Measured by the number of incoming emails and RSS-feeds, the big news in the science museum world today is a critical article by Edward Rothstein (“The Thrill of Science, Tamed by Agendas”) in the Arts Special section of yesterday’s New York Times.
A century ago, Rothstein points out, museums were simply collections of objects: “And science museums were collections of objects related to scientific inquiry and natural exploration. Their collections grew out of the ‘wonder cabinets’ of gentlemen explorers, conglomerations of the marvelous.”
Rothstein loves the old collection-oriented museums (so do I, and so do my emailing and RSS-feeding friends and colleagues). One of his favourites is the partly dispersed collection of Henry Wellcome, which includes “moccasins owned by Florence Nightingale, Napoleon’s toothbrush, amputation saws, an array of prosthetic limbs, a Portuguese executioner’s mask, Etruscan votive offerings and obstetrical forceps”.
“You look at such collections”, writes Rothstein, “and sense an enormous exploratory enterprise. You end up with an enlarged understanding of the world’s variety and an equally enlarged sense of the human capacity to make sense of it”.
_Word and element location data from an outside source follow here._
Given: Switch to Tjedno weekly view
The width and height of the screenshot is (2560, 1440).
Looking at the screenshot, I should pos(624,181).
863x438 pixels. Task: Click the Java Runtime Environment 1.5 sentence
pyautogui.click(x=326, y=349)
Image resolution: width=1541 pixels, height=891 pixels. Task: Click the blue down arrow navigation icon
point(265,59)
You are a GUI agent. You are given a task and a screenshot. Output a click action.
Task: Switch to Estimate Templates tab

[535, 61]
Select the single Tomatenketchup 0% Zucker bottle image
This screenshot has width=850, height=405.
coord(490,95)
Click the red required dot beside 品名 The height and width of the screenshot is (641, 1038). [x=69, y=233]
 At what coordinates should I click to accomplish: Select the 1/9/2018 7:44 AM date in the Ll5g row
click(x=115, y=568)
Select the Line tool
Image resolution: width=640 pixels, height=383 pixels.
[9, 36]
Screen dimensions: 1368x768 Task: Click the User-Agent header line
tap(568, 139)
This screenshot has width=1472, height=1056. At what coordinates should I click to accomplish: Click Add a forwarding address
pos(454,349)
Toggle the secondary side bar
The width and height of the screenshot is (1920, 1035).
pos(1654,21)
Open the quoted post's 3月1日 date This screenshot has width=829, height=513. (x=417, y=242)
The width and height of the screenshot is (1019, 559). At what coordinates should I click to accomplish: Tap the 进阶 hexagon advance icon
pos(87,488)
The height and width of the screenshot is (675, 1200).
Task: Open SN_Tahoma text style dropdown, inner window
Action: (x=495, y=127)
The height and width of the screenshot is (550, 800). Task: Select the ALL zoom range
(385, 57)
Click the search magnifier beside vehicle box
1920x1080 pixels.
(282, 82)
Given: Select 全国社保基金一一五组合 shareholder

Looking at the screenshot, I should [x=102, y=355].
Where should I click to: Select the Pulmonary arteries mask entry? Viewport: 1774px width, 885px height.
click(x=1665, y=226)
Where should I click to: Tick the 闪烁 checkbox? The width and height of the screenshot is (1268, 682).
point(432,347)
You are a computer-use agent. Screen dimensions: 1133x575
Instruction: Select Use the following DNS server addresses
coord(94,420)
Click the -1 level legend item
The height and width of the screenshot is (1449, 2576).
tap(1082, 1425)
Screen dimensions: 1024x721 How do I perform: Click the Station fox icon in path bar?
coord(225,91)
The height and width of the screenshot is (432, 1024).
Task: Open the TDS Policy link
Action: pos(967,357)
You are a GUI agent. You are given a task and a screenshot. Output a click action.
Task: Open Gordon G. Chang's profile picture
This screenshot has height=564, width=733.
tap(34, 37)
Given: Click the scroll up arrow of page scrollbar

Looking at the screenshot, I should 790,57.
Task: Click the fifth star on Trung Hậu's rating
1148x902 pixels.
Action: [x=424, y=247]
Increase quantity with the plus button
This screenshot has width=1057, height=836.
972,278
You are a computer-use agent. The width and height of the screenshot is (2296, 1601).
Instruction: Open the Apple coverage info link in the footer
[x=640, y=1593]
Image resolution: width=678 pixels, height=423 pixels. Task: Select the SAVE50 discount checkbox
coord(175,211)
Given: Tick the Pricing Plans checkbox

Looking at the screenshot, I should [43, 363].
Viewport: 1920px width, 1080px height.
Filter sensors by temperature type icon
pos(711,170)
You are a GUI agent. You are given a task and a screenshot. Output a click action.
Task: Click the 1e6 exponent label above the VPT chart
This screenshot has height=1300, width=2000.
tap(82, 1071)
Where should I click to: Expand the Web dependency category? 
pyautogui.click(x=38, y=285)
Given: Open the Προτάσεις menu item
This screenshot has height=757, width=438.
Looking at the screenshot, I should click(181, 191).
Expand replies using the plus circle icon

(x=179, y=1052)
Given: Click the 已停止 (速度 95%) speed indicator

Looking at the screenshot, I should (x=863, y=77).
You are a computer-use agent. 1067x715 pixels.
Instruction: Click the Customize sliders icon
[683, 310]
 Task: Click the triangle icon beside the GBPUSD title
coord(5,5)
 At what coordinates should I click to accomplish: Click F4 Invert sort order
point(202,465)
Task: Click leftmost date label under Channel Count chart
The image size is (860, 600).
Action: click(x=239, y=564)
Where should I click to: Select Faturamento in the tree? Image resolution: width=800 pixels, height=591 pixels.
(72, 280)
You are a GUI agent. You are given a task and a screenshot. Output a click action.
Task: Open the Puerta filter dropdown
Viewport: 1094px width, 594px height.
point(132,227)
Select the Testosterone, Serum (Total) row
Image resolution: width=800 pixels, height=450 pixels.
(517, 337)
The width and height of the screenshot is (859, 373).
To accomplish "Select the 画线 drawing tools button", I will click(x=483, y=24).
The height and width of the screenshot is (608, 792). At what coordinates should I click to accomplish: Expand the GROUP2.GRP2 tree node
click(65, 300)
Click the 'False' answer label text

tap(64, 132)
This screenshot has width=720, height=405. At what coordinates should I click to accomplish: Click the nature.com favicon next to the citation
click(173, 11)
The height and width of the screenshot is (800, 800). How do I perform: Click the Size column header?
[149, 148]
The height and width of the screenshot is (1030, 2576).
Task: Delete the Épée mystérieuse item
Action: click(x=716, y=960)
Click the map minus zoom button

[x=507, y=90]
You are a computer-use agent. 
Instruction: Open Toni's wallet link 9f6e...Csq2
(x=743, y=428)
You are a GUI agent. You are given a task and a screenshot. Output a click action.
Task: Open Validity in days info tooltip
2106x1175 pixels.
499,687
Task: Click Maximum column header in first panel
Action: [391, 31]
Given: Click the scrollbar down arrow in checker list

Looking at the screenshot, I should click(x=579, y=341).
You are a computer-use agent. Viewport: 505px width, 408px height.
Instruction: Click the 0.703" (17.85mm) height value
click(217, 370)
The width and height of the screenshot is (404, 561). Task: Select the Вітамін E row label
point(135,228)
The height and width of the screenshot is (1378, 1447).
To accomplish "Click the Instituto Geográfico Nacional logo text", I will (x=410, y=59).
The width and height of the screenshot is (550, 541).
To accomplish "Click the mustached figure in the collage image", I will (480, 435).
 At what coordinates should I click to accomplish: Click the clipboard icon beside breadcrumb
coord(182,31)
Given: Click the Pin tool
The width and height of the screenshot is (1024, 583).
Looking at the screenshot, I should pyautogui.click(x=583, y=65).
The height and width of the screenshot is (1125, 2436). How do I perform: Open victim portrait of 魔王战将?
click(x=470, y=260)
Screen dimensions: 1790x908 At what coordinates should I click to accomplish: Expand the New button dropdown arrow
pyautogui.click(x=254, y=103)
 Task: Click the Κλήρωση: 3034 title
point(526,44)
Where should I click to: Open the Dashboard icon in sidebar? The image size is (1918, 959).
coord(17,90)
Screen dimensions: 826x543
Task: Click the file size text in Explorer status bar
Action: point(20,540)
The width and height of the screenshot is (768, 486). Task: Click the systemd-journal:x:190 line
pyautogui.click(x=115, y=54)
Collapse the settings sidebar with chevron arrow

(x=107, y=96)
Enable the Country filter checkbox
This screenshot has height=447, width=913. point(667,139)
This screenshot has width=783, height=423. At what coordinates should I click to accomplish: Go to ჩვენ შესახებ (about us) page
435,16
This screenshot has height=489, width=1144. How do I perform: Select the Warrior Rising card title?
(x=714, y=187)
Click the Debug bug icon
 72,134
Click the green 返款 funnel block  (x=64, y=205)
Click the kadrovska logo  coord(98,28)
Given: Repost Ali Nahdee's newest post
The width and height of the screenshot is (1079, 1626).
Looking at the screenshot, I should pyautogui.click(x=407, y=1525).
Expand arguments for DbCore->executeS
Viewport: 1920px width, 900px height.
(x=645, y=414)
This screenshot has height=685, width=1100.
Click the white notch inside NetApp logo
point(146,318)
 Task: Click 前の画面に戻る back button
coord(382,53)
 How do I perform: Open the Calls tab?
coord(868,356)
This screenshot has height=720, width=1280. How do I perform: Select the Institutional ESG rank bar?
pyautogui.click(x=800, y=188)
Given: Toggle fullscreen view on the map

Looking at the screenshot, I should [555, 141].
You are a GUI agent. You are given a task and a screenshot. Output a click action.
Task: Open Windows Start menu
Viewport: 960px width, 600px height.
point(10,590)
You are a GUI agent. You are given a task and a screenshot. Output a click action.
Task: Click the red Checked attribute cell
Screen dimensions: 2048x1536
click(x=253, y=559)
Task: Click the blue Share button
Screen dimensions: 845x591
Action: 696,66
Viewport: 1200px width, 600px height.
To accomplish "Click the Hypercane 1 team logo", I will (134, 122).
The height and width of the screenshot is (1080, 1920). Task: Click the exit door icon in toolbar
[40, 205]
But over the last two generations, the scientific objects have largely been replaced by politics, educational aims and curatorial experimental ambitions: “the science museum has become a place where politics, history and sociology often crowd out physics and the hard sciences. There are museums that believe their mission is to inspire political action, and others that seek to inspire nascent scientists”. Museums have become agenda-driven.
Although I disagree with Rothstein’s lumping together of science museums and science centers (in my view these have very little in common), I believe he has a point. All of this museological experimentation may, says Rothstein, “be a sign of the science museum’s struggle to define itself”.
But defining itself to what identity? Rothstein is looking forward to some unforseeable “brilliant transformations of the science museum model” — hoping that “today’s rampant experimentation with exhibition styles might eventually yield a new model as yet unimagined”.
Not entirely unforeseeable though. Rothstein places some hope with exhibitions like those in Boston’s Museum of Science, for example a “remarkable 19th-century collection of finely wrought glass models of sea creatures” which becomes part of an exhibition about modeling “and its importance to the pursuit of play, fashion and science”.
In another BMoS-exhibition, “the museum’s animal specimens are joined with a mineral collection, vintage dioramas and other artifacts to explore the nature of collecting and categorizing”; a third example is the revamped 1961 exhibit “Mathematica” (created by Charles and Ray Eames); its “exploration of abstraction was inspiring to a young boy who saw it long ago; it remains a touchstone”.
All three exhibitions “explain important concepts about how science is done while displaying extraordinary objects and spurring new ways of seeing — all without pressing viewers into a particular program”.
I fully understand Rothstein’s wish to get the thrill of science back in the museum (whether museum or science centre). He is waiting for Jesus the Curator to come to the Museum Temple Place and throw all the paraphernalia and extravaganzas out, and restore the simple virtues of a science museum: science, objects and principles.
Well, to me that sounds like an agenda — another one than the prevailing populist agenda indeed, but it is still an agenda. I don’t think you can avoid agendas by letting the science and the objects somehow speak for themselves. The question is rather what kind of agenda you want.